Requirement |
When you reach the line containing "Viewport: 994px width, 506px height." in the records below, start copying exactly, and stop once you have copied the line containing "Given: Open the Help question mark icon".

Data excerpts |
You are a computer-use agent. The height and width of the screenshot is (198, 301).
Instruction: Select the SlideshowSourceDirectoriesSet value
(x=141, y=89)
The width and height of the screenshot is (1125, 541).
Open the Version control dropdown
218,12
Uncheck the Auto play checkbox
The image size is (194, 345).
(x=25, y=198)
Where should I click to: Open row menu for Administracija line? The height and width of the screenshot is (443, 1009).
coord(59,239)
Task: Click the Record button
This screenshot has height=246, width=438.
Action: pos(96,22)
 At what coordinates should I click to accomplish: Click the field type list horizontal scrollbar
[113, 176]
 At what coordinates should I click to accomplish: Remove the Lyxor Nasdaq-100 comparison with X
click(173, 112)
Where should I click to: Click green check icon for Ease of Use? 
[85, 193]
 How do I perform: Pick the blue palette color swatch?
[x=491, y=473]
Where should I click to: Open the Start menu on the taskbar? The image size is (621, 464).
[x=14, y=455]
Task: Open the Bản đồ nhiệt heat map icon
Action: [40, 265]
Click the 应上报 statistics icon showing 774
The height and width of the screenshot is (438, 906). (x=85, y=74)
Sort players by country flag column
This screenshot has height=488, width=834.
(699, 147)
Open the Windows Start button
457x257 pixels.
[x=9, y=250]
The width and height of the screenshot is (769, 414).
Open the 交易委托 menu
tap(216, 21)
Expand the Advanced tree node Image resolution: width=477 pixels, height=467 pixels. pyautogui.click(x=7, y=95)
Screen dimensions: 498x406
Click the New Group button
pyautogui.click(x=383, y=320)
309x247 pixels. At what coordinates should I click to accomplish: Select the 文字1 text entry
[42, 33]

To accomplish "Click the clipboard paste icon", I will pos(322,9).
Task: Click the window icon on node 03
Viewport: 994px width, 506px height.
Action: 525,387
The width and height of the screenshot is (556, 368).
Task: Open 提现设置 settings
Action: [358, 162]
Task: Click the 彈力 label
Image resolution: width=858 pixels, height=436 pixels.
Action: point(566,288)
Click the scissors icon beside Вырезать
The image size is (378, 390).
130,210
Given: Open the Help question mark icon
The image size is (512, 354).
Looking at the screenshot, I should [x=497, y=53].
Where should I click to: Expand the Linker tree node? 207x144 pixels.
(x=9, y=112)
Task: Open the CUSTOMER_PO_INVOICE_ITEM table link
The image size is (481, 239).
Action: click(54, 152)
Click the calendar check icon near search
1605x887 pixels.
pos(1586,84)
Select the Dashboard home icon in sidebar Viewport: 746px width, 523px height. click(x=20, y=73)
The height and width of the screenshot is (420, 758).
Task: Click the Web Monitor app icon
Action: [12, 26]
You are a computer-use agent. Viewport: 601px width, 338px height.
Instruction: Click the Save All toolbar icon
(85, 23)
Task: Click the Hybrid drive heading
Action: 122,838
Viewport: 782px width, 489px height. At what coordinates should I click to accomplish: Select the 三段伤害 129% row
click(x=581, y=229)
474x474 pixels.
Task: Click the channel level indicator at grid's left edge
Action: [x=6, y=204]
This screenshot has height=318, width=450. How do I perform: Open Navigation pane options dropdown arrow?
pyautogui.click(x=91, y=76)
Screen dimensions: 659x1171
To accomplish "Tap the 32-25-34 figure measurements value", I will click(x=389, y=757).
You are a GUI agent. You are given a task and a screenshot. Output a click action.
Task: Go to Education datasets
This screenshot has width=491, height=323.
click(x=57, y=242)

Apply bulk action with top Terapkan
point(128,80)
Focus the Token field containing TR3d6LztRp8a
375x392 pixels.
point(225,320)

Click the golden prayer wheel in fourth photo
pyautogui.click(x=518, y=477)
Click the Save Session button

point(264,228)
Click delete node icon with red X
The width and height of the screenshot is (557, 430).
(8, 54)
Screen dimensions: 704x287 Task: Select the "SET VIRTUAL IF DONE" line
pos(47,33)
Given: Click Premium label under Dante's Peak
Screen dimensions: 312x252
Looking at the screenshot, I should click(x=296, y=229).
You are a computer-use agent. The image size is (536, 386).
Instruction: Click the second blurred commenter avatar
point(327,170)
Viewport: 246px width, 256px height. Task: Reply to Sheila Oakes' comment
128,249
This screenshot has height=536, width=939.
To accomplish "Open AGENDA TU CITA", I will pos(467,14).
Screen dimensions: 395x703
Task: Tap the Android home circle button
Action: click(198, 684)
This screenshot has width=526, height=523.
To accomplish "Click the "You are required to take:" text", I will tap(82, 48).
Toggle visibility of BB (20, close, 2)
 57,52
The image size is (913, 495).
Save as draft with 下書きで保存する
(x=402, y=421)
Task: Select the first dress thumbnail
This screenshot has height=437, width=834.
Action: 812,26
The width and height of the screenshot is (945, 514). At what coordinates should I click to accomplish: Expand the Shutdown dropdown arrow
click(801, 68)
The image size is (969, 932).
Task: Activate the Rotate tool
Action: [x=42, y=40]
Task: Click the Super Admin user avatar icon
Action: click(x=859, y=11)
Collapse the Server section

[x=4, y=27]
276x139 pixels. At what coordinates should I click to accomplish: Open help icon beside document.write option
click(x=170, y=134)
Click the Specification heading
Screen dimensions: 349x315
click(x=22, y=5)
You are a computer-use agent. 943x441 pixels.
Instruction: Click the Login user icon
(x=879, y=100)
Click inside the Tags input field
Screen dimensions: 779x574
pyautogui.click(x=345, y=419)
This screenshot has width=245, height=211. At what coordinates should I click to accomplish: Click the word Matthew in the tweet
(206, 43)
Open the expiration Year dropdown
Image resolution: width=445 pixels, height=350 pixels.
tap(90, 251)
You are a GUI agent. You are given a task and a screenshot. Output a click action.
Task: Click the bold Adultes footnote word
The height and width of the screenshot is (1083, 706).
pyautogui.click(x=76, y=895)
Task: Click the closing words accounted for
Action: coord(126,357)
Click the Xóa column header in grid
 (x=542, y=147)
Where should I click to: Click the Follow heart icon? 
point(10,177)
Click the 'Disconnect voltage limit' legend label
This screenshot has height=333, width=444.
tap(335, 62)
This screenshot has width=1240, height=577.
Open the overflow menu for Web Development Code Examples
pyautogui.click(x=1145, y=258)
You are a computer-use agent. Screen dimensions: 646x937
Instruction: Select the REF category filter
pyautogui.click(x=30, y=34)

Reply |
Viewport: 994px width, 506px height.
Action: 525,387
The width and height of the screenshot is (556, 368).
Task: Open 提现设置 settings
Action: [358, 162]
Task: Click the 彈力 label
Image resolution: width=858 pixels, height=436 pixels.
Action: point(566,288)
Click the scissors icon beside Вырезать
The image size is (378, 390).
130,210
Given: Open the Help question mark icon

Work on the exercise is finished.